# Canon 70D - DEAD SENSOR PIXELS! Im not happy :(



## MichaelTheMaven (Aug 30, 2013)

So I got my Canon 70D yesterday, started my initial tests, learning many interesting things about it. Go through my ISO tests, upload images....every single image has this horizontal line on it. Camera is brand spanking new. Hopefully it is just a bad copy. I bought one for my Dad too, so looks like we will be swapping out tomorrow as I can't really do my tests with this camera. 

Image is ISO 12800 & is promising, but I certainly hope no one else is seeing this:

http://www.michaelthemaven.com/?postID=2893&canon-70d-issue-dead-sensor-pixels


----------



## neuroanatomist (Aug 30, 2013)

Did you try remapping it? With a lens mounted and capped, or the body capped, initiate a manual sensor cleaning and let that run for 30 seconds or so, then power off then on and try again. 

Edited: iPhone's Siri doesn't like the word 'capped'.


----------



## MichaelTheMaven (Aug 30, 2013)

Ill try that. Thanks for the tip!


----------



## MichaelTheMaven (Aug 30, 2013)

Remapping didn't work. Thanks for the suggestion though! -MM


----------



## spinworkxroy (Aug 30, 2013)

Are my eyes that bad?
I honestly can't see the dead pixel…
I wonder if Canon is like mobile phone manufacturers where under 5 dead pixels is "acceptable" and they won't change..
Can anyone really tell 1 dead pixel out of a large photo? I personally can't..


----------



## dhachey77 (Aug 30, 2013)

It's defective. Return it and get a new one. Doesn't happen often, but it does happen. In my day job I've had to return three $500k scientific instruments that were damaged or DOA. Reputable manufacturers have insurance to cover such eventualities.


----------



## dhachey77 (Aug 30, 2013)

spinworkxroy said:


> Are my eyes that bad?
> I honestly can't see the dead pixel…
> I wonder if Canon is like mobile phone manufacturers where under 5 dead pixels is "acceptable" and they won't change..
> Can anyone really tell 1 dead pixel out of a large photo? I personally can't..



It's not one dead pixel, it's a whole line. The line amplifier that feeds the pixel array to the ADC is probably dead.


----------



## vlim (Aug 30, 2013)

beside that line these 12800 iso dont' look so bad ;D


----------



## alexturton (Aug 30, 2013)

I'd take it back if you are not happy.

I bought a 60d a few years ago which had a dead pixel on the sensor. I took a video (largely in a dark room) which showed the bright red dead pixel on the camera screen. Showed it to the store who then acknowledged it was faulty and gave me a new one.

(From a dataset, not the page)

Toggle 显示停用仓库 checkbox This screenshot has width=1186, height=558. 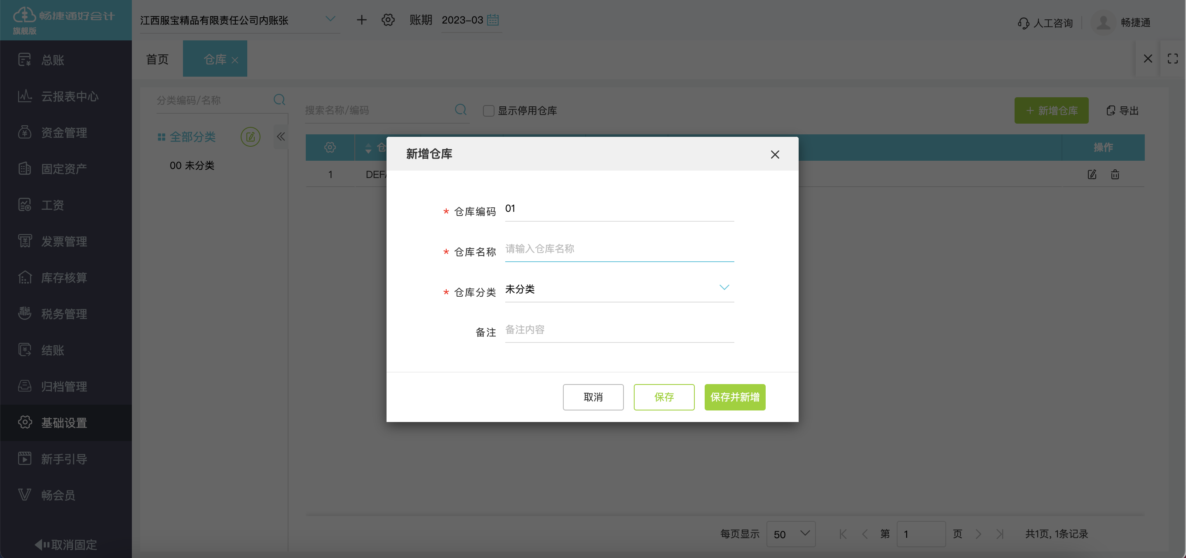click(x=489, y=110)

I'd take it back and get a new one.

I don't know where you are based, but In the UK if you saw something is faulty, consumer law dictates they have to prove it isn't before they refuse a replacement or a refund (sales of goods act). I'm sure there must be something similar in america (is the lemon law a real thing?).

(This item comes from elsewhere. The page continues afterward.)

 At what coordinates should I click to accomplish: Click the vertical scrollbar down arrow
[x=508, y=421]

I never pay this kind of money for something that isn't perfect out the box. I bought a canon 135 f2 2 weeks ago that front focussed, had to go through 2 more copies to get a good one.


----------



## Joe M (Aug 30, 2013)

Definitely a dud and has to be swapped. As an aside, I have to wonder what Canon's policy is on the number of working pixels is on a sensor coming down the line. When you have 20+ million, are each and every one on every sensor working perfectly? Off to google I go.


----------



## atodzia (Aug 30, 2013)

I think this may be a major problem with this sensor. I had two on order and was going to cancel the second one after the first one arrived. The first one had a stuck red pixel, (or one and a cluster of a few), that showed up in every picture. I returned it. The second one arrived the day after and has at least one stuck red pixel. This is shooting in live view mode at ISO's 800 and 1600. I mainly bought this camera for bird shooting using live view and my 1.4 and 2x extenders on my 400mm 5.6 lens. It's focusing is great with this combination. I need to do some more shooting in better light to sort this out but it looks like a problem with the new sensor. 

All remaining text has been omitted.